** Opening PASSAGE FOR REVIEW block **

Hello helpful Internet citizens
I'm getting to know the internals of Jersey and JAXB on Glassfish, and I've
run into a bit of a snag serializing a class that uses generics. I need to
return XML to an ExtJS paginated grid in the following format:
<countedCollection>
<totalCount>202</totalCount>
<record version="1">
<id>25</id>
<name>Test Client 1</name>
<baseTag>0025</baseTag>
<clientStatus>
<id>1</id>
<description>Active</description>
</clientStatus>
</record>
<record version="1">
<id>26</id>
<name>Test Client 2</name>
<baseTag>0026</baseTag>
<clientStatus>
<id>1</id>
<description>Active</description>
</clientStatus>
</record>
</countedCollection>
The names are fungible, but the imperative thing is that there be a total
record count and a list of records. JAXB serializes collections nicely
enough, and if I return a collection filled with JPA entities from a Jersey
@GET method, JAXB will serialize the collection, and then Jersey will
happily shuttle it across the wire. Rather than declare a new class for
each JPA type, I wrote the following class to encapsulate both the
collection and a total records count using generics:
package com.donotuse.facade;
import java.util.*;
import javax.xml.bind.annotation.*;
import com.donotuse.jpa.*;
@XmlRootElement
//_at_XmlSeeAlso({Client.class})
public class CountedCollection<T> {
private static final long serialVersionUID = -1483486849810154904L;
@XmlElement
private long totalCount;
@XmlElement
private Vector<T> records;
CountedCollection() {
}
CountedCollection(Collection<T> list, long totalCount) {
this.records = new Vector<T>();
this.records.addAll(list);
this.totalCount = totalCount;
}
}
The RESTful service calling this code looks like this:
package com.wdru.rest;
import javax.ws.rs.*;
import javax.ejb.*;
import com.wdru.facade.ClientFacadeRemote;
import com.wdru.facade.ClientStatusFacadeRemote;
import com.wdru.facade.CountedCollection;
import com.wdru.jpa.Client;
import com.wdru.jpa.ClientStatus;
@Path("/client")

** Closing PASSAGE FOR REVIEW block **

## REQUIRED TASKS
a - In the post about serializing a generic class with Jersey and JAXB, what two things does the writer call imperative in the XML?
b - Carry on the post about serializing a generic class with Jersey and JAXB, picking up right after its last line.

** Opening DATA EXCERPTS block **

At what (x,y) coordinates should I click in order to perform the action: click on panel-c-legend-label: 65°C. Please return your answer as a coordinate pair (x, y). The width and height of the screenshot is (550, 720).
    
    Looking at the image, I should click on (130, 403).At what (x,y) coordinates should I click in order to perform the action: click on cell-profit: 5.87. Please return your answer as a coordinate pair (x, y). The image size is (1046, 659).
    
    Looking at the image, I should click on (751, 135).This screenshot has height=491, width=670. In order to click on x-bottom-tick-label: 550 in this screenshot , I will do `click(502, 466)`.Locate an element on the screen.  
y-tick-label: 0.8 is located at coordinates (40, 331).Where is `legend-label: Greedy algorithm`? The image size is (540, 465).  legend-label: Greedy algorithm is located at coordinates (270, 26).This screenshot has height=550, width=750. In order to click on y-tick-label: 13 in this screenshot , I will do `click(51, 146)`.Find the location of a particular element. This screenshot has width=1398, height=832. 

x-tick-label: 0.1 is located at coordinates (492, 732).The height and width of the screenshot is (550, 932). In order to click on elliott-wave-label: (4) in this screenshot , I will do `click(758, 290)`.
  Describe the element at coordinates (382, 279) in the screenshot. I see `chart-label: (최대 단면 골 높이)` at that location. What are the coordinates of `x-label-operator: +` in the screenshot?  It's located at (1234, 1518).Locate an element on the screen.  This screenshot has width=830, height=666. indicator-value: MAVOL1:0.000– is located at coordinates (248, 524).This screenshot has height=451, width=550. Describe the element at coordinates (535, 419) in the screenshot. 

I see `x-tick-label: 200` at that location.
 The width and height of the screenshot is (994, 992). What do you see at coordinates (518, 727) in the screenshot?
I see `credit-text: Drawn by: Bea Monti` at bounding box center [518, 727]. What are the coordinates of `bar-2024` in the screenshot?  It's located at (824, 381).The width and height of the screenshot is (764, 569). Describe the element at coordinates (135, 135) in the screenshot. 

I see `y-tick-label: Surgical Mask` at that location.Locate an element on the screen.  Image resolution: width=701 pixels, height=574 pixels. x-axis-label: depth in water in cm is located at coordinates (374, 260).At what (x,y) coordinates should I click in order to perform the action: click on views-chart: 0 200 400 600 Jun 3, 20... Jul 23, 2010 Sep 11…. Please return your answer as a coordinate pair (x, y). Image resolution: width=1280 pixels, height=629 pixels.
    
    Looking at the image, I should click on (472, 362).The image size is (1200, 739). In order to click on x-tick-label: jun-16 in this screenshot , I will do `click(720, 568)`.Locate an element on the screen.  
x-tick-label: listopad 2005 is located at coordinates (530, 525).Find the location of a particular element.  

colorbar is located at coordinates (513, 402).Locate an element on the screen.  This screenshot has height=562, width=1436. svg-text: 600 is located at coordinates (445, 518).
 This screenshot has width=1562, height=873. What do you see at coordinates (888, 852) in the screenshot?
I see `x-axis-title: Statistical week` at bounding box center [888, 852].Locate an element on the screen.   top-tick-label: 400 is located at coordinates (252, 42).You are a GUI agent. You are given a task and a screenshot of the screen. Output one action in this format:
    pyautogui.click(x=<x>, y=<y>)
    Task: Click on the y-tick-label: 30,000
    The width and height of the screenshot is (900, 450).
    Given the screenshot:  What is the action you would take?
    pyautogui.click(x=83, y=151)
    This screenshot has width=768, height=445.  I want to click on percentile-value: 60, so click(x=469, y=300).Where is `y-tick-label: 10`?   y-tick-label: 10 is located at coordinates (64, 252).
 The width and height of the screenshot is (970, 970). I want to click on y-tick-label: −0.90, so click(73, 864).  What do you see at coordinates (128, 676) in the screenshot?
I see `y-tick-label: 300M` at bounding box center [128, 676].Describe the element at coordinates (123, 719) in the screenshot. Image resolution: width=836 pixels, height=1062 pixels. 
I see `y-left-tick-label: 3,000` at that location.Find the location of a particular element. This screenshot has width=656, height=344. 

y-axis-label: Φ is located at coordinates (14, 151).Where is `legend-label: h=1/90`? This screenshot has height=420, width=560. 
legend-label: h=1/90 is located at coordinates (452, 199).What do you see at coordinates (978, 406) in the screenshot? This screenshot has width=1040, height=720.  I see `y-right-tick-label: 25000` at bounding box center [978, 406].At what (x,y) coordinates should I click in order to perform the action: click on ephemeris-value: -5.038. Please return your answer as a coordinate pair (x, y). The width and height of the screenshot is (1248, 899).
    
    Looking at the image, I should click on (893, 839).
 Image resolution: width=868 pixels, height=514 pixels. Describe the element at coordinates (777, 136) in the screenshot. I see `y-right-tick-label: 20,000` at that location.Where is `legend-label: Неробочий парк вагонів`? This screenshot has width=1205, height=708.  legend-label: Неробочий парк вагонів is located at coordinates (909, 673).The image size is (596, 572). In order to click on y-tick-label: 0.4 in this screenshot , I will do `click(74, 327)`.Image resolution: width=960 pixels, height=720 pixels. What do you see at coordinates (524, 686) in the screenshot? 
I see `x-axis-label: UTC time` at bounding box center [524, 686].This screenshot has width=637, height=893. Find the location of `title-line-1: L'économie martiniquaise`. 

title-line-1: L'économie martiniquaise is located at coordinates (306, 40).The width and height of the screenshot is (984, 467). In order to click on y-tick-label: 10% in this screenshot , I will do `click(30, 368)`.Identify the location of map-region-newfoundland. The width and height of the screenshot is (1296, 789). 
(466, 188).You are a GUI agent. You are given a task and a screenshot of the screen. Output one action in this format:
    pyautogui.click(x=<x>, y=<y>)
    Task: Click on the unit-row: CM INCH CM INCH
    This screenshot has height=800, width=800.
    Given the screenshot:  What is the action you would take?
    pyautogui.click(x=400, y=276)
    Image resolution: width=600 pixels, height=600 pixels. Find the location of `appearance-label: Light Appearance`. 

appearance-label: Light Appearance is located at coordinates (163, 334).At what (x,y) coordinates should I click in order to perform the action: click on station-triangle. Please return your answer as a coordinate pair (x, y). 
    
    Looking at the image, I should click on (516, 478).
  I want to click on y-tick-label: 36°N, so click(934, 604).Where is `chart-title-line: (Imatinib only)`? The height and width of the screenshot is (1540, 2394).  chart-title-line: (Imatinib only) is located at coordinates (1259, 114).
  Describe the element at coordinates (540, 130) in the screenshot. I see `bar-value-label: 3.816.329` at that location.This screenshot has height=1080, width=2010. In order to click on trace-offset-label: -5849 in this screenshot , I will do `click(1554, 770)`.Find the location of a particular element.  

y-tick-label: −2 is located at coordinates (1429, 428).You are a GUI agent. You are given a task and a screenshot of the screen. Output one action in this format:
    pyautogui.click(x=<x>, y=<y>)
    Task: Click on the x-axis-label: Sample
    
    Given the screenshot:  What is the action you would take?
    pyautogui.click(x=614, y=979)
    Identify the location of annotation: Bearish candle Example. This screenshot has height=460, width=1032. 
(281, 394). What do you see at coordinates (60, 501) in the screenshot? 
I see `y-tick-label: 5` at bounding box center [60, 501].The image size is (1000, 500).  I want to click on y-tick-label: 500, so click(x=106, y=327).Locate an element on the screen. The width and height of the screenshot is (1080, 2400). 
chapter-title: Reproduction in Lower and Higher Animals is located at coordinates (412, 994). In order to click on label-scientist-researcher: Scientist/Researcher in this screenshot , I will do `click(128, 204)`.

** Closing DATA EXCERPTS block **

## YOUR WRITTEN ANSWERS
a - A total record count and a list of records.

b -
@Produces("application/xml")
public class ClientRest {
@EJB
private ClientFacadeRemote cf;
@EJB
private ClientStatusFacadeRemote csf;
public ClientRest() {
}
@GET
public CountedCollection<Client> doGet(@QueryParam("dir") String sort_dir,
@QueryParam("sort") String sort_field,
@DefaultValue("0") @QueryParam("start") Integer start,
@DefaultValue("0") @QueryParam("limit") Integer limit) throws
Exception {
String sd = null;
if (sort_dir!=null) {
sd = sort_dir.toUpperCase();
}
return this.cf.readAll(start, limit, sd, sort_field);
}
.
.
.
All the entities in com.donotuse.jpa are annotated and serialize correctly.
With the XmlSeeAlso commented out, I get 'javax.xml.bind.JAXBException:
class com.donotuse.jpa.Client nor any of its super class is known to this
context.' gracing my log files. When I uncomment the @XmlSeeAlso, it
serializes just fine, but having to put a reference to every class that
might use this collection kind of defeats the purpose of using generics in
the first place.
So my questions is: what is the best way to go about doing this? Is there
some black magic I can use in the wrapper class that tells JAXB to use type
T instead of having to specify each type in XmlSeeAlso? Thanks for all
replies, advice, and flames in advance.